▶ _PROBLEM TO WORK ON_
At the line that includes "Click the 名称", begin writing out the entries below exactly, and continue through the last line without adding anything.

▶ _EXERCISE DATA_
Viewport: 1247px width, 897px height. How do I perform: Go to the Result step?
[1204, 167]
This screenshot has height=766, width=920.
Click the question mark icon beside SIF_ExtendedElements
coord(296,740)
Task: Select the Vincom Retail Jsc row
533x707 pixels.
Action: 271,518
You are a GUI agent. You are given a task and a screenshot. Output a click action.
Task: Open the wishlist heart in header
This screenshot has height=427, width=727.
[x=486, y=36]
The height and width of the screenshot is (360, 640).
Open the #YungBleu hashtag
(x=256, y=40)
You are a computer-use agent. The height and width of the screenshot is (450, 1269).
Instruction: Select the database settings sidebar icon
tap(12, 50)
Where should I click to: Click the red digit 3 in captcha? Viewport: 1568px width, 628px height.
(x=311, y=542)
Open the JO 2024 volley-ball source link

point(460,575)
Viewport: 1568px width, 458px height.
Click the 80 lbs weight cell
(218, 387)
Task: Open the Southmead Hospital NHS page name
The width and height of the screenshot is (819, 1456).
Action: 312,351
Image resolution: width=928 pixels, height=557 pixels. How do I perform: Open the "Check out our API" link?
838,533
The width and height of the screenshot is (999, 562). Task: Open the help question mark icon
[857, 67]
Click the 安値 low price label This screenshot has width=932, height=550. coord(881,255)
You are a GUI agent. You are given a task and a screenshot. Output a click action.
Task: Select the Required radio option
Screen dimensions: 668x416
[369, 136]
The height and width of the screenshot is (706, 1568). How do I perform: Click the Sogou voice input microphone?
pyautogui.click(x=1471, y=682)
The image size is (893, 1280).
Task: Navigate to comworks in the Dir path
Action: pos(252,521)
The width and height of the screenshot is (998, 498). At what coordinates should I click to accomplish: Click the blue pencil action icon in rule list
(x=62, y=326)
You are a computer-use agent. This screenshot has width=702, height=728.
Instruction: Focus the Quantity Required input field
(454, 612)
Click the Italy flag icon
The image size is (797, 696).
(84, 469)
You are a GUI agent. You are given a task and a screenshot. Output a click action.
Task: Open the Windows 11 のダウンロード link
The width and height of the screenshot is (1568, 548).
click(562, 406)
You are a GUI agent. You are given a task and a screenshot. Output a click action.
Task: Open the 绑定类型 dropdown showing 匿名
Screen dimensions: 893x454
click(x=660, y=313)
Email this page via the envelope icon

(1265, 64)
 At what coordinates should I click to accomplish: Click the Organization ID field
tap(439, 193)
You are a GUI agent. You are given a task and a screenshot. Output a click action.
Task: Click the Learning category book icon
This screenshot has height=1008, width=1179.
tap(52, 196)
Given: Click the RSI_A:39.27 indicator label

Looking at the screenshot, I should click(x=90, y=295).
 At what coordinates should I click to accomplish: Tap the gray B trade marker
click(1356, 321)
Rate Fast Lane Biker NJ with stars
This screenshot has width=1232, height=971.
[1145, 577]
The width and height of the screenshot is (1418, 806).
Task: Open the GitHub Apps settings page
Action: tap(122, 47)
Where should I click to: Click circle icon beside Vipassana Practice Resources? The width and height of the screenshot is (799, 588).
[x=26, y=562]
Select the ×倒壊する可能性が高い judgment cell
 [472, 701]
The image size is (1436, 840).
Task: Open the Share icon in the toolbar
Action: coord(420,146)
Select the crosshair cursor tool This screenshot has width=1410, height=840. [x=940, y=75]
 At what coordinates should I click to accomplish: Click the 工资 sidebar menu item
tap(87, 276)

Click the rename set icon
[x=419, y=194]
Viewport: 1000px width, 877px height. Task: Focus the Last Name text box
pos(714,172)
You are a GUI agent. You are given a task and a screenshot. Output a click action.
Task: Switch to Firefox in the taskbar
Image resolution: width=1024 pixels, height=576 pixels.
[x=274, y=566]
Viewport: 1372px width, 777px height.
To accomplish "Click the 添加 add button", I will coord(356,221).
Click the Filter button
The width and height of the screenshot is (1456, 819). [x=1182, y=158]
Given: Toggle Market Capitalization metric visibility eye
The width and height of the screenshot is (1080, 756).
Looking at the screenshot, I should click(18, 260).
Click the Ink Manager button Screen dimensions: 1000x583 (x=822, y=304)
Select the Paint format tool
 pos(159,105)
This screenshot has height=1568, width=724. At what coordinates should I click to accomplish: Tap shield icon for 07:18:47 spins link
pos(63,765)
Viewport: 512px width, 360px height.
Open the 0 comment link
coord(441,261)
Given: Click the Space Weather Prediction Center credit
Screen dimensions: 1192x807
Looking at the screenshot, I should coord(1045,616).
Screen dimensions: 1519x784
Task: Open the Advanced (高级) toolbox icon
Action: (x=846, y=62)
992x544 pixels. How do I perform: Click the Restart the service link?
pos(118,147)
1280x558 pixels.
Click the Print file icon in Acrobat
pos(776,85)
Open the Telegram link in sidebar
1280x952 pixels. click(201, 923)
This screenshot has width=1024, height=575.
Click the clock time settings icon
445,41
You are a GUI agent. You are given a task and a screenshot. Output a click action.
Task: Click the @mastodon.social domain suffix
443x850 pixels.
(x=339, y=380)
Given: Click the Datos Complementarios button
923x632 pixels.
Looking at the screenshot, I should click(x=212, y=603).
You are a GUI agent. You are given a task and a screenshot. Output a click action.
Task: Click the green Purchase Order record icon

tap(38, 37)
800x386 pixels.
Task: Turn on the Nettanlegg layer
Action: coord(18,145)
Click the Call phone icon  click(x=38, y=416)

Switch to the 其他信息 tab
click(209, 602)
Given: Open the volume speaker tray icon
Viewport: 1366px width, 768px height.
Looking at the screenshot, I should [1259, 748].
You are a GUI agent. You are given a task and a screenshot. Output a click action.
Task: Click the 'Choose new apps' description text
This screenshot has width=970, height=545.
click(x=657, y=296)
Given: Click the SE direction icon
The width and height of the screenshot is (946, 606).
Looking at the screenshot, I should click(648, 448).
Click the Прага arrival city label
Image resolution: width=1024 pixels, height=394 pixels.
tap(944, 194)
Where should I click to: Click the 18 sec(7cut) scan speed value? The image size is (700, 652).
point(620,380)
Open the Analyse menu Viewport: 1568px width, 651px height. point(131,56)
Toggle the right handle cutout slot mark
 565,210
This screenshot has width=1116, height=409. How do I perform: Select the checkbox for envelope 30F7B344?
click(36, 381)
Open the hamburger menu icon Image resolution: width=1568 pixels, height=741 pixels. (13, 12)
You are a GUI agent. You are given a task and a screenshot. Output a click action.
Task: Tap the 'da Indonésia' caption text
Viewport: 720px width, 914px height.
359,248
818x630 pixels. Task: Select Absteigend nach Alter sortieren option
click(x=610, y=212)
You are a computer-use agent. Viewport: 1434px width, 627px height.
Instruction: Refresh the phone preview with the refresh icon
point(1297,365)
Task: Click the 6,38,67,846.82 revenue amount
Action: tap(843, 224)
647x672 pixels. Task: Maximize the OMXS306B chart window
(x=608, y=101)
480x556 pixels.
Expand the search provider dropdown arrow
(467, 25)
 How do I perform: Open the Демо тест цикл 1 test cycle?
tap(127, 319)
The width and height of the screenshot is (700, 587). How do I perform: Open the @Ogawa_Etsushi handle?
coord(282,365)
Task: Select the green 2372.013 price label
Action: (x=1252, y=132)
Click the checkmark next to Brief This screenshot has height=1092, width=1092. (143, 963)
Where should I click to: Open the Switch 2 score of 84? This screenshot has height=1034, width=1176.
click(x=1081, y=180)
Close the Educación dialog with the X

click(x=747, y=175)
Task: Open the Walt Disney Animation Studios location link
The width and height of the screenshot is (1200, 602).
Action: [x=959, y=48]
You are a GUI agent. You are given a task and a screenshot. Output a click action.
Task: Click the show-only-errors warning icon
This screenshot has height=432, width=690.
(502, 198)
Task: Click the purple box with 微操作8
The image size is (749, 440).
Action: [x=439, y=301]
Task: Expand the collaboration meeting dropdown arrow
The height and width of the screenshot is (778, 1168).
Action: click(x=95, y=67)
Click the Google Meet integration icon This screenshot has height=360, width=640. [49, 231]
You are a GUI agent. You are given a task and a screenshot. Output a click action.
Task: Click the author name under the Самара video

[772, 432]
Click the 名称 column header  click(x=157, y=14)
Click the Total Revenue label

▶ _FINISHED EXERCISE_
Click the 名称 column header  click(x=157, y=14)
Click the Total Revenue label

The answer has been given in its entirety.